Ginsenoside Rg2 Attenuates Ischemia/Reperfusion-induced Injury to Spinal Cord in Rats
Department of Orthopedics, Suzhou Municipal Hospital, The Affiliated Suzhou Hospital of Nanjing Medical University, Suzhou, Department of Orthopedics, The First Affiliated Hospital of Soochow University, Suzhou, P. R. China
Department of Orthopedics, Suzhou Municipal Hospital, The Affiliated Suzhou Hospital of Nanjing Medical University, Suzhou, Department of Orthopedics, The First Affiliated Hospital of Soochow University, Suzhou, P. R. China, E-mail: firstname.lastname@example.org
To investigate the pathological mechanism underlying the injury caused by ischemia/reperfusion and reperfusion and explore the role of ginsenoside Rg2 on ischemia/reperfusion injury to spinal cord, 24 male Sprague Dawley rats underwent a surgical procedure in this study. The rats were divided into 3 groups, group 1- sham operated group (n=8), group 2- surgical ischemia/reperfusion (n=8) and group 3- surgical ischemia/reperfusion+ginsenoside Rg2 (n=8). Oxidative stress, apoptosis and pathological indices were observed if any. Thirty minutes of ischemia, reduced the lumbar spinal cord blood flow by 77.48 % of the baseline and as the reperfusion was initiated, local blood flow increased rapidly and exceed the baseline level, and continued to below the levels of baseline later. However, it returns to baseline levels local blood perfusion after reperfusion 1 h.
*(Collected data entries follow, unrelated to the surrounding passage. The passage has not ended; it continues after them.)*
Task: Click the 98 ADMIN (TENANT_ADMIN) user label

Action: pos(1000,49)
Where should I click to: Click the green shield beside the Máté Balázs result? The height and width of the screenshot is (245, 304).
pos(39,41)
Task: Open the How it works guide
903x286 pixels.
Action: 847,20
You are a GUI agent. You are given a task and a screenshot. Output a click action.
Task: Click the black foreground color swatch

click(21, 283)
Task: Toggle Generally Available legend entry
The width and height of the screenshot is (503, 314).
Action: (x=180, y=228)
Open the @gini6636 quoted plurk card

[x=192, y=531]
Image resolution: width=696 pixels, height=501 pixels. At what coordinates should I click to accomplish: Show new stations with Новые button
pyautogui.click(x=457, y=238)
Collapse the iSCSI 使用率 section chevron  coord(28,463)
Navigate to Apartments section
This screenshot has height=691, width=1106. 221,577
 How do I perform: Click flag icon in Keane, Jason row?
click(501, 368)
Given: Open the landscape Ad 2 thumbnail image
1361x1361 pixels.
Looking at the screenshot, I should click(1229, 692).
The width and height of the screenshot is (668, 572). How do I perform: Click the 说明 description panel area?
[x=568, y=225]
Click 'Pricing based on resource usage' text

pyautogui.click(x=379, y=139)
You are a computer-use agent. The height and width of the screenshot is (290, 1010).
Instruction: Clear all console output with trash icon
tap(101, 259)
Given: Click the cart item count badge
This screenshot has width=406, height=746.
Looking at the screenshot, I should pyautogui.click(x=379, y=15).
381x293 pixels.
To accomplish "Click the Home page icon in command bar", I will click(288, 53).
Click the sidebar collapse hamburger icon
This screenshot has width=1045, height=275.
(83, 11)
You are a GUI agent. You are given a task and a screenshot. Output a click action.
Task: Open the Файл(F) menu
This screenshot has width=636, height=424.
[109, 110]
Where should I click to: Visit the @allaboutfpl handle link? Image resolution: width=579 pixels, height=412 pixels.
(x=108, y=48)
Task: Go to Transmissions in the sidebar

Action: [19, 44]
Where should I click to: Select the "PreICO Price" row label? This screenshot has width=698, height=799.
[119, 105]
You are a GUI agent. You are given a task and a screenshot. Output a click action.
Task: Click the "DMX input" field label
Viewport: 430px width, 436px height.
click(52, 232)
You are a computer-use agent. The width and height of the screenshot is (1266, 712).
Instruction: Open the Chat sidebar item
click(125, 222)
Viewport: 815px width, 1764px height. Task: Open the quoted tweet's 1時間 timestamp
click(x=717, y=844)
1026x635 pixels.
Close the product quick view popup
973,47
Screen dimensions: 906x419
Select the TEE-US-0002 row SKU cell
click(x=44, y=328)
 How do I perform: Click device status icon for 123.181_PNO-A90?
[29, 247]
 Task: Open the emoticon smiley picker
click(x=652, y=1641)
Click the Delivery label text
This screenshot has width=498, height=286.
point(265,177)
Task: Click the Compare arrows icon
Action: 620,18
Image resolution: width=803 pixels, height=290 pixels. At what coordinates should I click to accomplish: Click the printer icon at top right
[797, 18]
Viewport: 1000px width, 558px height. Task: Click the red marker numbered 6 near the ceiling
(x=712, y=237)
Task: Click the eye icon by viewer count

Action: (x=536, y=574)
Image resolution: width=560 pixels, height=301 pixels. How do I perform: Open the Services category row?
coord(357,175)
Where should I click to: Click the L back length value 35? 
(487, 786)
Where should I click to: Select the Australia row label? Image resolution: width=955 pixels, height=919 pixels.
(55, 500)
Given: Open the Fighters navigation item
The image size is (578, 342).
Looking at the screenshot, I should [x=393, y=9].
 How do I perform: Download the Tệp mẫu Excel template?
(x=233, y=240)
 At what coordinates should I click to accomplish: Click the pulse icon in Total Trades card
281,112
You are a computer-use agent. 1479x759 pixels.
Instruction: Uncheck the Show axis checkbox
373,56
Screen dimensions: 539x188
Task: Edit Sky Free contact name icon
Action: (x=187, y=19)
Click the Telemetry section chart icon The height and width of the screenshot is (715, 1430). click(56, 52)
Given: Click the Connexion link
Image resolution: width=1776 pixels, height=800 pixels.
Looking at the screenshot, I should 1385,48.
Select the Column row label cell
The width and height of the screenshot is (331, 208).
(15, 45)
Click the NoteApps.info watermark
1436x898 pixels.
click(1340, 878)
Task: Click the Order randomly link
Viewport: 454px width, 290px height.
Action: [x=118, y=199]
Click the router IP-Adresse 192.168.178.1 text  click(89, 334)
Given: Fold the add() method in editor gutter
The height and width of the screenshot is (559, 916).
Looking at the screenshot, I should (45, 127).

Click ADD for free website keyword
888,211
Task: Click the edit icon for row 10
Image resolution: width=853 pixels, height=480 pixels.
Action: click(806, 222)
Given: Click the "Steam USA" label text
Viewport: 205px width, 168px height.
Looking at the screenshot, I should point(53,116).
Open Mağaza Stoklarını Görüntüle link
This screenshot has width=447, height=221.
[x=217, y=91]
Last for 3 h then it drops to 207.13 %±38.25 RU, but the value of blood flow not recovery. In addition, the level of oxidative stress increased in a time-dependent manner after ischemia/reperfusion. Ginsenoside Rg2 could significantly reduce the ischemia/reperfusion-induced oxidative stress and apoptotic injury to the spinal cord in the rat. These results demonstrated that pathological mechanism changes during ischemia/reperfusion injury and with reperfusion time correlation and compliance. This study also confirmed that ginsenoside Rg2 could inhibit ischemia/reperfusion-induced oxidative stress and apoptosis in the rat spinal cord, thus providing a new insight for the treatment for ischemia/reperfusion injury of the spinal cord in future.